Mutiger Schachzug - EZB greift ein
Und wieder ist es die Europäische Zentralbank, die die Kartoffeln aus dem Feuer holt. Was wie eine normale Notenbankaktion klingt, ist eine verdeckte Rettungsaktion für Banken und Staaten. Kompliment, Mr. Draghi! Ein mutiger und gewagter Schachzug. Keine Frage, die Lage hinter den Kulissen des Geldes ist brenzliger als gemeinhin befürchtet.
Kreditklemme droht
Vordergründig wird eine drohende Kreditklemme im Bankensektor abgewendet. Hintergründig zielt die Aktion darauf ab, die Nachfrage nach europäischen Staatsanleihen anzukurbeln. Mit dem halben Billionen Euro Geldgeschenk zu Dumpingkonditionen ist das Thema Kreditklemme vom Tisch.

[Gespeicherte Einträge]

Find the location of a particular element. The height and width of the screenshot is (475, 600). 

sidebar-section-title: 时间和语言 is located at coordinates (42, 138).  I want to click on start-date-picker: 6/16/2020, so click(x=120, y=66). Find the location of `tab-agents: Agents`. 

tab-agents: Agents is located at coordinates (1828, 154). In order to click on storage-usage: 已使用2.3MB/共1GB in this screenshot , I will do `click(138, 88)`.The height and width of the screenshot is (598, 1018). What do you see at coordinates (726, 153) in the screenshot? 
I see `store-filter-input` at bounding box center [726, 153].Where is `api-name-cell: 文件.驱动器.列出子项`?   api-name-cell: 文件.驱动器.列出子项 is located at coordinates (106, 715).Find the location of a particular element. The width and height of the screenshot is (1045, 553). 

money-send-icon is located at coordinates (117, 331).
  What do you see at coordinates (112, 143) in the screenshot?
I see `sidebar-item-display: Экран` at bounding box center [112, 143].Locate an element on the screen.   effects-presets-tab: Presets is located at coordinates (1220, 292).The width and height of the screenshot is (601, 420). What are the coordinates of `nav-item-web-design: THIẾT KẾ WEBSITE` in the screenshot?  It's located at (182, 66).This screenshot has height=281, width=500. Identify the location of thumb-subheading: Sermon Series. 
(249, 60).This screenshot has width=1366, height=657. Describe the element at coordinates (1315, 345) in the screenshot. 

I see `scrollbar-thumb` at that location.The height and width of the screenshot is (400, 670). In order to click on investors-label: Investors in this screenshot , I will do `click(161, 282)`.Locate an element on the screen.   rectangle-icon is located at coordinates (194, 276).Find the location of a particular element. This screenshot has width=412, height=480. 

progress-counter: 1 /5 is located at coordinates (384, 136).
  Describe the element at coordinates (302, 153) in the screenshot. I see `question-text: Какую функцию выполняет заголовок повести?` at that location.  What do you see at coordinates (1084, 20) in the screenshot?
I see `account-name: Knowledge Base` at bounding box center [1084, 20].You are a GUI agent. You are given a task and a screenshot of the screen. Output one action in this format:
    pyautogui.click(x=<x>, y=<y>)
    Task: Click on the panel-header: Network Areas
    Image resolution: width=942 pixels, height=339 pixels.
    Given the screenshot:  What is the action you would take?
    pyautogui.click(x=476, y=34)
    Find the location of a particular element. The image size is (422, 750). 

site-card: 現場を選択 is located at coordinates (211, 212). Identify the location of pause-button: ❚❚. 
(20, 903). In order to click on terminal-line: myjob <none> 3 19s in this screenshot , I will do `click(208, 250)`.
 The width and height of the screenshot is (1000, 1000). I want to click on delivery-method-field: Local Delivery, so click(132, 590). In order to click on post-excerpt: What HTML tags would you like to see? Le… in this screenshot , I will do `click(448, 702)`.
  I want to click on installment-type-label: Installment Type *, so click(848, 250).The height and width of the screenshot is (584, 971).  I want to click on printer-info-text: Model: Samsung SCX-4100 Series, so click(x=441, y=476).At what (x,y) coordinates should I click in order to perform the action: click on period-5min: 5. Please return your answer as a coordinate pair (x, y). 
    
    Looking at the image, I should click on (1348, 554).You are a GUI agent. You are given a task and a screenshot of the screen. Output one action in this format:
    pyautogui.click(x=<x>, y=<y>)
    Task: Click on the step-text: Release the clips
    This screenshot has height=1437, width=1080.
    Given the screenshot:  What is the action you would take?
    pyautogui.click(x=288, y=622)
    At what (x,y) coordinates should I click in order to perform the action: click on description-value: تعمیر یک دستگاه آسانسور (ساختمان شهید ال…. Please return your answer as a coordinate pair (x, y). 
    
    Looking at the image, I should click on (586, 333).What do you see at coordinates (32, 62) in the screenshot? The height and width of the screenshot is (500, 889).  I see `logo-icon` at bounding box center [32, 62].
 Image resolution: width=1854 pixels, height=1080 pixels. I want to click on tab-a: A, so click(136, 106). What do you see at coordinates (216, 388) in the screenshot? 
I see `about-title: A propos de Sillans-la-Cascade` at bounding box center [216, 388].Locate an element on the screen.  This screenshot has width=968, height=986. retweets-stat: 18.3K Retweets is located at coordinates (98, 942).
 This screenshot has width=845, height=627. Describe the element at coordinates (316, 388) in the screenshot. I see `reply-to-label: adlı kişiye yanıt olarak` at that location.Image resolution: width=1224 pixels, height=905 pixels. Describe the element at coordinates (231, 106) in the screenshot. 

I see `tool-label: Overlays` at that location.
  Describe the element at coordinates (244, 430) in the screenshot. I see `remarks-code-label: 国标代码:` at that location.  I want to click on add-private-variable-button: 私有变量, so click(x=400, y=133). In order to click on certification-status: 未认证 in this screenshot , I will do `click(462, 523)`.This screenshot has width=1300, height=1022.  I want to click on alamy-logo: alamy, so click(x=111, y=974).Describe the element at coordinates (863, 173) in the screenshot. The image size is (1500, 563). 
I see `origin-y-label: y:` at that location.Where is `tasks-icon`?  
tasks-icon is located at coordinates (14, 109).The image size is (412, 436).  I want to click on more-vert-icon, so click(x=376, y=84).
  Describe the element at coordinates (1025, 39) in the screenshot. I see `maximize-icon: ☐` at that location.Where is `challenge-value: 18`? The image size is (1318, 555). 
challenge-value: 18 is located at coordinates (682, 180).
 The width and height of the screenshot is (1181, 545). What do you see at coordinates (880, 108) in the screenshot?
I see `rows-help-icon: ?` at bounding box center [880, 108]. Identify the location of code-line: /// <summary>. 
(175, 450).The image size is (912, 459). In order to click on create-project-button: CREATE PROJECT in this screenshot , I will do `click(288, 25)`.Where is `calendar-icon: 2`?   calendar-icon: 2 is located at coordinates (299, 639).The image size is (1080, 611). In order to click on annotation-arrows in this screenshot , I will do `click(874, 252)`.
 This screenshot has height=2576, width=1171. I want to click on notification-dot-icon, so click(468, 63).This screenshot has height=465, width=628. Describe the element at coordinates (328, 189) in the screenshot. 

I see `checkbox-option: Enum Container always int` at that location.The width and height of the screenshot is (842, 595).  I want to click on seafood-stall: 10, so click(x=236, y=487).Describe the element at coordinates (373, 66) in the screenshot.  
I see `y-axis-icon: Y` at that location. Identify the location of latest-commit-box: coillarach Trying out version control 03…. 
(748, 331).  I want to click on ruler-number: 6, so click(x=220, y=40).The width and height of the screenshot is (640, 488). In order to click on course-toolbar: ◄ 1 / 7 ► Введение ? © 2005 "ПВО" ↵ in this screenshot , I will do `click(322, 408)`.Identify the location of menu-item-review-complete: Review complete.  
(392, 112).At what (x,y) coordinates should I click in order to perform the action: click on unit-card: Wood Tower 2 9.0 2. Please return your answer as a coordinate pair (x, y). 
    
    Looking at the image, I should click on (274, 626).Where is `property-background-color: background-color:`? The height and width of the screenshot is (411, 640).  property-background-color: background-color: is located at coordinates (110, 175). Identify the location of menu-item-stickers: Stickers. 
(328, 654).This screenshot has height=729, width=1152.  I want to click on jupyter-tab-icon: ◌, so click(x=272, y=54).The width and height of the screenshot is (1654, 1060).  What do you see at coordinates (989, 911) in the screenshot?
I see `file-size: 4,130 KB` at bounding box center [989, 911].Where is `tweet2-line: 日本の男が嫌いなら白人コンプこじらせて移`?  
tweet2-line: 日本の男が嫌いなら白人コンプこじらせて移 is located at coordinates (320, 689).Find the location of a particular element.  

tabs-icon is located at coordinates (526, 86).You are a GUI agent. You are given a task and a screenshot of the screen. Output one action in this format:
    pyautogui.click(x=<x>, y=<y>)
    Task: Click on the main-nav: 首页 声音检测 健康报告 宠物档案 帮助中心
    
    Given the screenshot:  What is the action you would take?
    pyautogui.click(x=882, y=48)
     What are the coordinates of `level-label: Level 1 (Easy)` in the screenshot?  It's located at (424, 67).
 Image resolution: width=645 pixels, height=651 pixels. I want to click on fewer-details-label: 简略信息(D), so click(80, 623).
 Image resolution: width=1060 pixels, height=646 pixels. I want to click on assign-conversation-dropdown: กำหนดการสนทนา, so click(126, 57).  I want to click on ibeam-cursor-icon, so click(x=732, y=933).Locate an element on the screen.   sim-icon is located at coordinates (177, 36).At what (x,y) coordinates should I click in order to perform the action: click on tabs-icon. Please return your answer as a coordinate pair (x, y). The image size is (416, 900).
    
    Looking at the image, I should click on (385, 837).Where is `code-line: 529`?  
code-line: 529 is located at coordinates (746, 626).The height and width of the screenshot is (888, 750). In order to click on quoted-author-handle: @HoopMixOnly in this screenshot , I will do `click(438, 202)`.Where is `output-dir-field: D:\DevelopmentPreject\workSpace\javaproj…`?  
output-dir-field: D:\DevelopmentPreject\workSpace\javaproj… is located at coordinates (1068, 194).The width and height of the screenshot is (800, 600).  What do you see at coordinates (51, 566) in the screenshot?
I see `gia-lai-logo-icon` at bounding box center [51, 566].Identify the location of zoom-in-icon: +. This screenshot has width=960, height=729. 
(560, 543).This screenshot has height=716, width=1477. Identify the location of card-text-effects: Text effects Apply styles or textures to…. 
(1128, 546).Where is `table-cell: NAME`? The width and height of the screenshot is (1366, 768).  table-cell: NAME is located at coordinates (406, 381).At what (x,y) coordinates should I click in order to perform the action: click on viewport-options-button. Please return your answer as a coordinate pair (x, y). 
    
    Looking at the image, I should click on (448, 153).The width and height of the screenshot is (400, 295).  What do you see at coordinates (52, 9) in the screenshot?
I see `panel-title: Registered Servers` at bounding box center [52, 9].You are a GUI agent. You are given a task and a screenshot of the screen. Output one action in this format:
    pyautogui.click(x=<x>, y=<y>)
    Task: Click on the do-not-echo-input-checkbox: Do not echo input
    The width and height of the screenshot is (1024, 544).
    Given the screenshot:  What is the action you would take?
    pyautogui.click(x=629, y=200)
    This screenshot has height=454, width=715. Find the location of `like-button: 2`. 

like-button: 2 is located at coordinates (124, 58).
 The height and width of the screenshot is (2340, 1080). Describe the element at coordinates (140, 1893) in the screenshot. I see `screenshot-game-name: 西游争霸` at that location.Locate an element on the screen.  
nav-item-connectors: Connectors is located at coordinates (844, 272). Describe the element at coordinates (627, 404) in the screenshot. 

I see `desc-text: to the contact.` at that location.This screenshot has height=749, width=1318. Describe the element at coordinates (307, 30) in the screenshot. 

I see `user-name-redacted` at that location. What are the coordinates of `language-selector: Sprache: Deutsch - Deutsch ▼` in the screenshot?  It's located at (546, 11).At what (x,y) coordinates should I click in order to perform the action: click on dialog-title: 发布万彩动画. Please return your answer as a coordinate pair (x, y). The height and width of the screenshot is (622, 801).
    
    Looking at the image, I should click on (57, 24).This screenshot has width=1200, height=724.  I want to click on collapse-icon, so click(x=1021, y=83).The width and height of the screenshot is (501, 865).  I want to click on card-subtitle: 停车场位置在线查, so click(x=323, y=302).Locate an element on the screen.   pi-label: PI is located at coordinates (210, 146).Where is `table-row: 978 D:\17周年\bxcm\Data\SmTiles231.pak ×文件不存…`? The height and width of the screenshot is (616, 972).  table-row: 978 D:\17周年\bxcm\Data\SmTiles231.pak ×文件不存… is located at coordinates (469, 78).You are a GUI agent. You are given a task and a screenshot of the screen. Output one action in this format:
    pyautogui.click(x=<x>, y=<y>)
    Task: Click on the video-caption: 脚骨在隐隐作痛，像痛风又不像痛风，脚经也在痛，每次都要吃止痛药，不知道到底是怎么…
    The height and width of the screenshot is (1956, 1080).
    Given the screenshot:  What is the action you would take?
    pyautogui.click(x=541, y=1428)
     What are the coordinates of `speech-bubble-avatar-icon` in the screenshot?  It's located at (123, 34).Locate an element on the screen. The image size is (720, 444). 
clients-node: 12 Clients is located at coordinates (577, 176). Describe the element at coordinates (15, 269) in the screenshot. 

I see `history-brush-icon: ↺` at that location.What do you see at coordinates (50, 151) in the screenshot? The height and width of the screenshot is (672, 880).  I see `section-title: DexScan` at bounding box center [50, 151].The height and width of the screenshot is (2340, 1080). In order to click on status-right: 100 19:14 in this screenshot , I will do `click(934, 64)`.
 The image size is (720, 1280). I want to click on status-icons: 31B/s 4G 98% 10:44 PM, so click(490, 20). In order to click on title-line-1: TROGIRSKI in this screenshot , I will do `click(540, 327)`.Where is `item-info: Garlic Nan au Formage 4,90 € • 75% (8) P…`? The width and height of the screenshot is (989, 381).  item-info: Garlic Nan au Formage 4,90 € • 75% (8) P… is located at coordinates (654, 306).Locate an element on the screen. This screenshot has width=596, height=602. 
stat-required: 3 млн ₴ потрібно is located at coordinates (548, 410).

▸ AUFGABE 1: Prüfe, ob die folgenden Aussagen mit dem Text über das Eingreifen der EZB übereinstimmen, und belege jede Antwort (ja oder nein) mit dem wörtlichen Zitat, das den Ausschlag gibt: (a) Vordergründig wird eine drohende Kreditklemme im Bankensektor abgewendet. (b) Die Lage hinter den Kulissen des Geldes ist weniger brenzlig als gemeinhin befürchtet. (c) Das Geldgeschenk beläuft sich auf eine Billion Euro.
▸ AUFGABE 2: Schreibe den Text über das Eingreifen der EZB im Anschluss an seinen letzten Satz weiter.
Die Einträge stammen aus einer anderen Quelle.

▸ ANTWORTBEREICH 1:
(a) Ja: „Vordergründig wird eine drohende Kreditklemme im Bankensektor abgewendet.“
(b) Nein: „Keine Frage, die Lage hinter den Kulissen des Geldes ist brenzliger als gemeinhin befürchtet.“
(c) Nein: „Mit dem halben Billionen Euro Geldgeschenk zu Dumpingkonditionen ist das Thema Kreditklemme vom Tisch.“

▸ ANTWORTBEREICH 2:
Nebenbei: Staatenrettung
Das EZB Geschenk hat einen Haken. Voraussetzung für den Geldsegen ist die Hinterlegung von Sicherheiten in Form von Wertpapieren bei der EZB. Es wird sie, liebe Leser meiner Kolumnen, wahrscheinlich nicht überraschen, dass dabei "zufällig" europäische Staatsanleihen eine wichtige Rolle spielen? Es dürfte den Banken nicht schwer fallen, zu ein Prozent Kreditzinsen (= EZB-Darlehen) munter Staatanleihen mit vier, fünf oder gar mehr Prozent Zinsen zu erwerben. Ein gutes Geschäft. Von solchen Konditionen können wir als Privatanleger nur träumen.
Verdeckte Notenpresse
Voila, so wirft man die Notenpresse für klamme Staaten an, ohne selbst im Feuer der Kritik zu stehen. Dank der angekurbelten Nachfrage sinken die Renditen für Staatsanleihen. Die Staaten bekommen mehr Luft zum Atmen. Was ist der Preis dafür? Die Risiken der Banken bzw. Staaten wandern in die EZB Bilanz. Dort schlummern sie vor sich hin.
Kein Freibrief
Mit der Finanzspritze verschafft die EZB den schlecht haushaltenden Staaten und Banken Zeit, die Probleme in den Griff zu bekommen. Gelingt das nicht, bekommt auch die EZB Probleme. Die schlummernden Risiken werden munter.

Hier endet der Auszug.